If $\sin \theta = 1 / y$, then by the definition of inverse sine, we can say that $\theta = \sin^{-1}(1 / y)$.
Since we started by saying $\theta = \csc^{-1} y$, and we ended up with $\theta = \sin^{-1}(1 / y)$, it means these two expressions are the same! So, $\csc^{-1} y = \sin^{-1}(1 / y)$.
This works when $|y| \geq 1$, which is when $\csc^{-1} y$ is defined and makes sure that $1/y$ is a value sine can "see" (between -1 and 1).

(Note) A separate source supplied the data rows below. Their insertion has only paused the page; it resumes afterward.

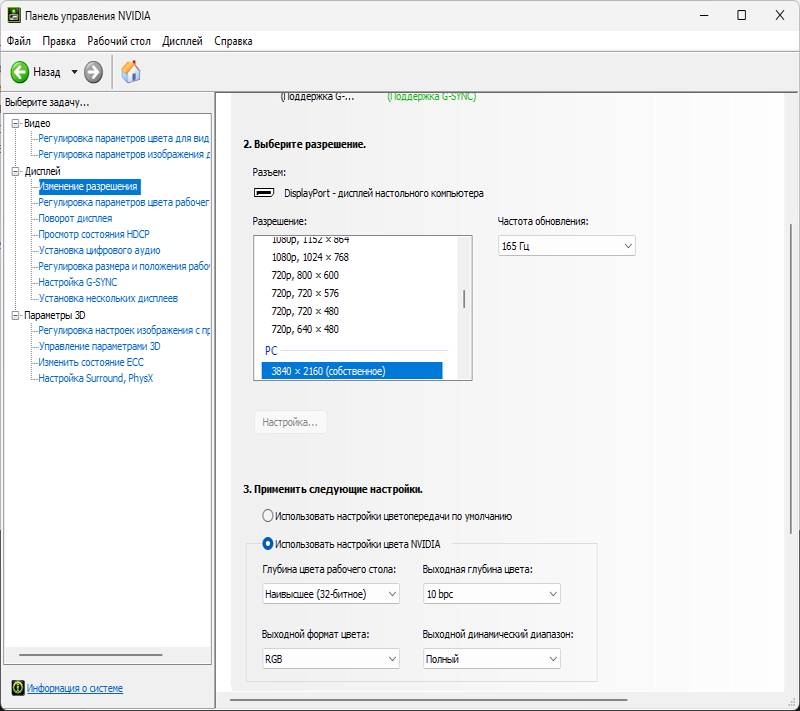800x711 pixels.
Task: Open the Home page icon
Action: point(131,72)
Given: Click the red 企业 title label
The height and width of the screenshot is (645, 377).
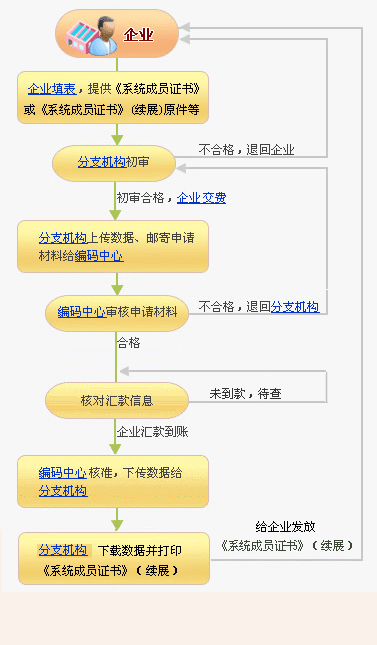Looking at the screenshot, I should click(x=138, y=35).
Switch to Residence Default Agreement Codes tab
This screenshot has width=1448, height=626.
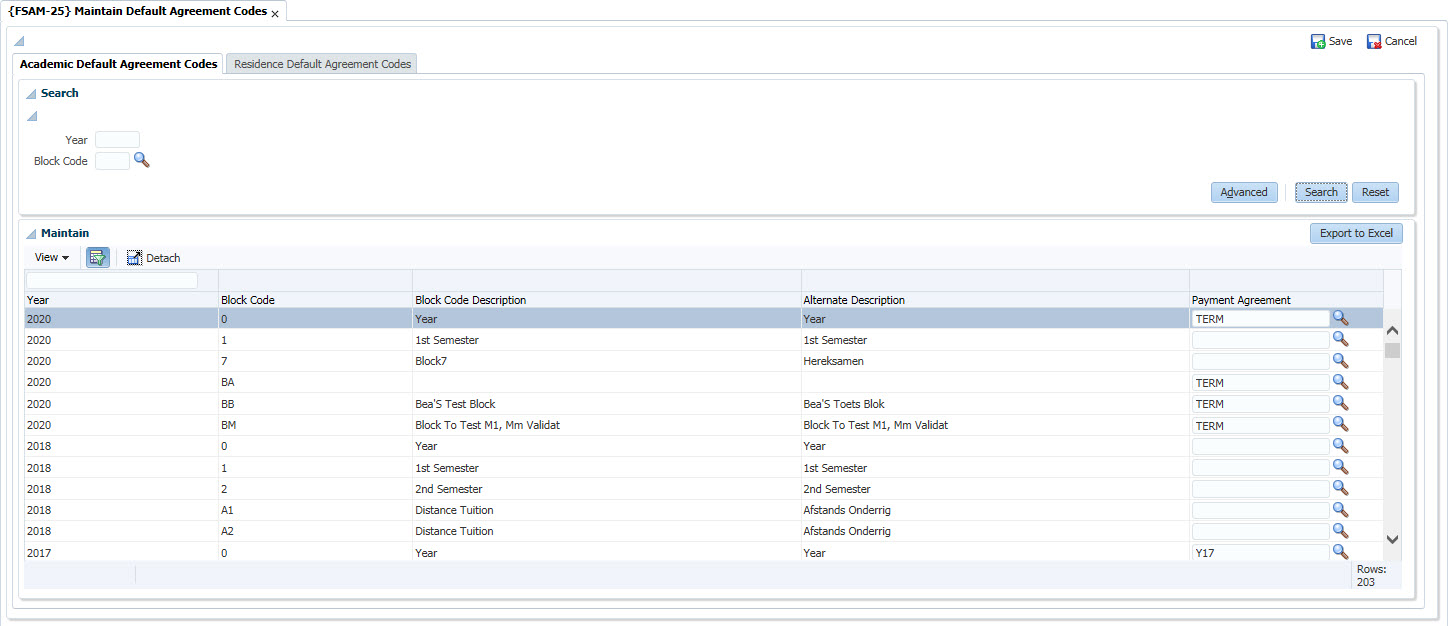[x=322, y=64]
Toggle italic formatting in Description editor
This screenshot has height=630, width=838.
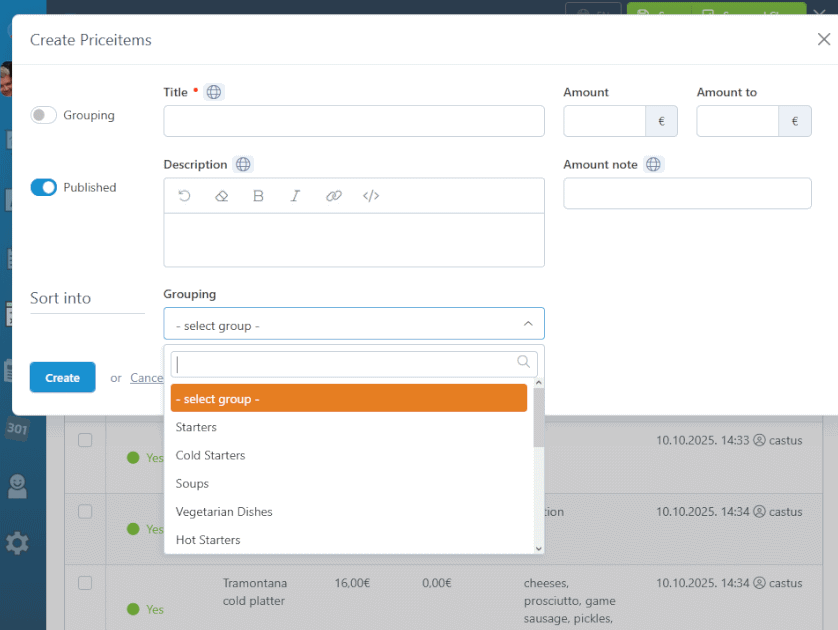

Finally, let's prove (iii) $\sec^{-1} y=\cos^{-1}(1 / y)$:
This proof is super similar to the last one! It uses the relationship between secant and cosine. Secant is the reciprocal of cosine, meaning $\sec(\text{angle}) = 1 / \cos(\text{angle})$.

Let's call our angle $\phi$. If $\phi = \sec^{-1} y$, then by definition, the secant of angle $\phi$ is $y$. So, $\sec \phi = y$.

Since we know that $\sec \phi = 1 / \cos \phi$, we can substitute that into our equation: $y = 1 / \cos \phi$.
Now, flip both sides of the equation: $\cos \phi = 1 / y$.

Based on the definition of inverse cosine, if $\cos \phi = 1 / y$, then $\phi = \cos^{-1}(1 / y)$.
Because we started with $\phi = \sec^{-1} y$, and we found $\phi = \cos^{-1}(1 / y)$, we've shown that they are indeed equal: $\sec^{-1} y = \cos^{-1}(1 / y)$.
Just like with cosecant and sine, this identity is valid for values of $y$ where $|y| \geq 1$.